(Dataset entries)
========

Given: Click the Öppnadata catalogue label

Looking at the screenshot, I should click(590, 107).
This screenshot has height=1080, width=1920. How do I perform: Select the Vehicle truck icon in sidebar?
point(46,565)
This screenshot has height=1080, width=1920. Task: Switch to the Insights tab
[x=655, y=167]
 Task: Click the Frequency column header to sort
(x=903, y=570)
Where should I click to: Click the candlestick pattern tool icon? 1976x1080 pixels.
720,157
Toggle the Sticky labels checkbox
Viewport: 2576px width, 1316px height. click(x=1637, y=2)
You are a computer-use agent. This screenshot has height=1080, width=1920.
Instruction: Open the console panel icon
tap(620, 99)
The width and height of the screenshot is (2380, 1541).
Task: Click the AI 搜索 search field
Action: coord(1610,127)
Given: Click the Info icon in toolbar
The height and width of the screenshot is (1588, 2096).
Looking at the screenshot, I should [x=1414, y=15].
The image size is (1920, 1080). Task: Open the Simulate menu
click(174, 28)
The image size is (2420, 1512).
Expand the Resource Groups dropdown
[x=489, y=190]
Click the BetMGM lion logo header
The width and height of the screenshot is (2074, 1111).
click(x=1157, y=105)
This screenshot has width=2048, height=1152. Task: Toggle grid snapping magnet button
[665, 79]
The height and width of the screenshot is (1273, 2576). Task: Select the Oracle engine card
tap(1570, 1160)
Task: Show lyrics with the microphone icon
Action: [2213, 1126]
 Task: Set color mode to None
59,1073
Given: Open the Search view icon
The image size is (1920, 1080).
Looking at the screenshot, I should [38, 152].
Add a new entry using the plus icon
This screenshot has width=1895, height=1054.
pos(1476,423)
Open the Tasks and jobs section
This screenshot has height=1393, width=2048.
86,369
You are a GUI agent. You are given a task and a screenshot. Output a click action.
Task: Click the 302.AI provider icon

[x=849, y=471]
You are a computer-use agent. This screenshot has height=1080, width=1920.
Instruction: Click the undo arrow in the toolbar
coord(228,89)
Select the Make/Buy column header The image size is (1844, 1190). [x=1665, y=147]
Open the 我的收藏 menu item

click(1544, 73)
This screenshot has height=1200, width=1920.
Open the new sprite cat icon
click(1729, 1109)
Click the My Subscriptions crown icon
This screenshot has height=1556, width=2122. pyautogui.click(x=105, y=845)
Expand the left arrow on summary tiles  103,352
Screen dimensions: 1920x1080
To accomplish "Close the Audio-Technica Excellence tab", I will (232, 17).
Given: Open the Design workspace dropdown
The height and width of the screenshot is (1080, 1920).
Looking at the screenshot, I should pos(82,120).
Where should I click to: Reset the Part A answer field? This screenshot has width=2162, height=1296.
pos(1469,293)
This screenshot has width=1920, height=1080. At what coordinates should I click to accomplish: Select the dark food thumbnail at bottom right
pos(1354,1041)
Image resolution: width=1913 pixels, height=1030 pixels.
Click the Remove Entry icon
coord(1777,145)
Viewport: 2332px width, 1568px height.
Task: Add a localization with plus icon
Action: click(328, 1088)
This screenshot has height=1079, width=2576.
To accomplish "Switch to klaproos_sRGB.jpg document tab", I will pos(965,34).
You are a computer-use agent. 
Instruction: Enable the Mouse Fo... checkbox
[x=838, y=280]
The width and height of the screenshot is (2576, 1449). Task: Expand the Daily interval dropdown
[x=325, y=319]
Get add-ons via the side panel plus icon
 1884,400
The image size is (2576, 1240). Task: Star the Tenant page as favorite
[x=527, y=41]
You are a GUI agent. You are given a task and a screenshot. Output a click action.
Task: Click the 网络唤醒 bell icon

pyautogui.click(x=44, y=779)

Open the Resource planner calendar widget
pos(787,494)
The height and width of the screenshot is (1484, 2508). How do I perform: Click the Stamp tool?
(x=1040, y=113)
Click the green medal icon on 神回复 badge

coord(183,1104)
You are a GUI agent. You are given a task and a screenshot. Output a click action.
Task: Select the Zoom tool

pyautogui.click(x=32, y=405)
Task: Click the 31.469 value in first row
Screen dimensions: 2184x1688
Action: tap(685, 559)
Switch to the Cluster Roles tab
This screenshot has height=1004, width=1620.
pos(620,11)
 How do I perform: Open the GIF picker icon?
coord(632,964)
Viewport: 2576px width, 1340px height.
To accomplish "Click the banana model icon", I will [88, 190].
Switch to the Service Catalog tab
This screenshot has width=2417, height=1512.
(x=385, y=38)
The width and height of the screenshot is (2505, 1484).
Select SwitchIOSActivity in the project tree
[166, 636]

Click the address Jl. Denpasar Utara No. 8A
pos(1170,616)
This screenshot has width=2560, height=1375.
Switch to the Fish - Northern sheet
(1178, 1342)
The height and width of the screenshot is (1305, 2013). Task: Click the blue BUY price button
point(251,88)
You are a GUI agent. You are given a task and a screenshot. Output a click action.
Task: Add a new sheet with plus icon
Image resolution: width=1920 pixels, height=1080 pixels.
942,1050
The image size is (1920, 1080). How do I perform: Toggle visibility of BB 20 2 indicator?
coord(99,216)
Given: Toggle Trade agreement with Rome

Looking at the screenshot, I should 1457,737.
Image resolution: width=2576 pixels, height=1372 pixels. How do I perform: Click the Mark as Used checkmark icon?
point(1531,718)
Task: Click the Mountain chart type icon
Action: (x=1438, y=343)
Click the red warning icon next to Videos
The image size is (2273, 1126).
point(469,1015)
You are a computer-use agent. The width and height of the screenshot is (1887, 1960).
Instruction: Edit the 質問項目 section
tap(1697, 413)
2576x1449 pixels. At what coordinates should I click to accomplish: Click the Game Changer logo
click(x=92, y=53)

========

§ **Instructions for the task**
Read through the data and copy every line where "computer" shows up.

§ **Completed task**
You are a computer-use agent. This screenshot has height=1080, width=1920.
You are a computer-use agent. This screenshot has height=1080, width=1920.
You are a computer-use agent. 
You are a computer-use agent. The width and height of the screenshot is (1887, 1960).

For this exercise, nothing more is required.